Here are some notable examples of indications that people are finally starting 
to think outside of the SOA box:
·                 ZapThink's recent SOA Consulting report concluded that while 
there is more SOA-related consulting taking place than ever before, companies 
are generally not asking for SOA by name. Instead, businesses are asking for 
solutions to their business problems, and consulting firms are increasingly 
leveraging SOA best practices to address those needs, even though those 
projects aren't "SOA projects."
·                 The SOA Management market has largely consolidated, as the 
vendors who first built out Web Services Management products that they later 
renamed SOA Management have found that the core challenges of SOA management 
are traditional IT management problems: network, systems, and applications 
management. As a result, the practices of IT Service Management, SOA 
Management, as well as Business Service Management are beginning to converge.
·                 Organizations increasingly realize that the movement to 
Service Orientation changes the way in which they manage IT projects as a 
whole, and not just the Service-oriented ones. As companies move to more 
iterative means of IT delivery, and as those capabilities utilize 
Service-oriented approaches to dealing with change and heterogeneity, IT 
development as a whole will encompass and embody the best practices of 
Service-oriented development, leveraging the Service Lifecycle for overall IT 
project development.
·                 The more narrow definition of SOA Governance consists of 
applying governance practices to SOA implementations, for example, making sure 
that developers are following reuse policies, and ensuring running Services 
conform to policies around security and service levels. Increasingly, however, 
people are defining SOA governance more broadly, thinking about how to tackle 
broader governance challenges in the context of SOA, once they have SOA in 
place.
·                 Many organizations are setting up SOA centers of excellence 
in their organizations, which are essentially teams of architects who create a 
set of guidelines for the adoption and implementation of SOA across the 
enterprise. Many of these Centers of Excellence, however, are extensions of 
existing Integration Competency Centers, and in many cases, they are acting as 
Enterprise Architecture Centers of Excellence, centralizing best practices for 
architecture more broadly than just for SOA.
The ZapThink Take
The common thread that ties these illustrations together is that the older 
thinking presumes that SOA represents something distinct: a distinct set of 
best practices or a separate market, for example.
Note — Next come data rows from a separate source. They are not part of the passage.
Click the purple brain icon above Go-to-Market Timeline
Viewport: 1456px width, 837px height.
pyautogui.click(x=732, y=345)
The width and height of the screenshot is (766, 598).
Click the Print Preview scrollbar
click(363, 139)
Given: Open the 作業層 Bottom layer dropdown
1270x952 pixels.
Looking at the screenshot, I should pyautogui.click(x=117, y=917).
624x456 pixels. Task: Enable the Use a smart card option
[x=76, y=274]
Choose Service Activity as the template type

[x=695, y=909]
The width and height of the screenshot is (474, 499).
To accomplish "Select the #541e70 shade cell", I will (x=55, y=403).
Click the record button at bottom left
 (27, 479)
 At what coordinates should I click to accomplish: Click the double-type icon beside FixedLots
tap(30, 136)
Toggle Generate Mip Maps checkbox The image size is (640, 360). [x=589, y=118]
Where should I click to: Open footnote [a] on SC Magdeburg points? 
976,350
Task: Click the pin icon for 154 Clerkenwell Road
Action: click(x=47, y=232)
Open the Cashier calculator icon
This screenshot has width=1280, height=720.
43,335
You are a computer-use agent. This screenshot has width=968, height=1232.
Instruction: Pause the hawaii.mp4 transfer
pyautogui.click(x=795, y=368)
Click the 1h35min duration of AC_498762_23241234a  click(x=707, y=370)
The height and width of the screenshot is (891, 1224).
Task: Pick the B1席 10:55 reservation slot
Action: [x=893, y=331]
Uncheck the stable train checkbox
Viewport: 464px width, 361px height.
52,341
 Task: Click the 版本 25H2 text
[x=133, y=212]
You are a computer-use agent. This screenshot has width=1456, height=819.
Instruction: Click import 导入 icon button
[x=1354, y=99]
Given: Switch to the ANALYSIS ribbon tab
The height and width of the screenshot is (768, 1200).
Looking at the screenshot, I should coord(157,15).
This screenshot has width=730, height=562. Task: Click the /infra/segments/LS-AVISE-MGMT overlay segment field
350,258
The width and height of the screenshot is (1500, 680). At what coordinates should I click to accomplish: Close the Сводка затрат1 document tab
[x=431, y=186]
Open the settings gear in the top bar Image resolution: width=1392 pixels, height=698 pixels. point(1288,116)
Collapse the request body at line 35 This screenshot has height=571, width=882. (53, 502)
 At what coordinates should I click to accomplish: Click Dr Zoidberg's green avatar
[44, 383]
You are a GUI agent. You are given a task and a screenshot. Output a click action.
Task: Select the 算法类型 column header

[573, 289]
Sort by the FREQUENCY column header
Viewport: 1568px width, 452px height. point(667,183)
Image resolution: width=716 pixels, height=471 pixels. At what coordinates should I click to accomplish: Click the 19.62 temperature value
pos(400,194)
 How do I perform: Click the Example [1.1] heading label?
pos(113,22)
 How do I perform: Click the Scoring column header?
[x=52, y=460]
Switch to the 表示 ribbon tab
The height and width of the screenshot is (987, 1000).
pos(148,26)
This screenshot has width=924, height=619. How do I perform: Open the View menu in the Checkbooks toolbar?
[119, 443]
But in reality, as SOA 
matures, people find that SOA best practices are simply best practices, and SOA 
markets, practices, and projects are becoming indistinguishable from the larger 
software, hardware, and professional services markets, best practices, and IT 
projects of which they are a part.
It's possible to misinterpret this trend and incorrectly conclude that SOA is 
fading in importance. In fact, there's even a "SOA is passé" thread through the 
industry that supposes that SOA is losing importance because SOA best practices 
are gradually losing their SOA label. However, nothing could be further from 
the truth: there's more SOA than ever going on today, only now people are 
actually doing it more so than talking about it.
In fact, ZapThink predicts that by the end of the decade, SOA best practices 
will become so widely accepted and commonplace that there will remain very 
little discussion of SOA in any corner of IT: vendors won't use SOA in their 
product messaging, consultants won't offer SOA practice areas, and IT end-users 
won't be running SOA projects. Instead, all aspects of IT activity will simply 
be Service-oriented. Successfully thinking outside the SOA box will cause the 
box itself to fade from view, indicating not that SOA has diminished in 
importance, but on the contrary, that SOA practices will have become ubiquitous.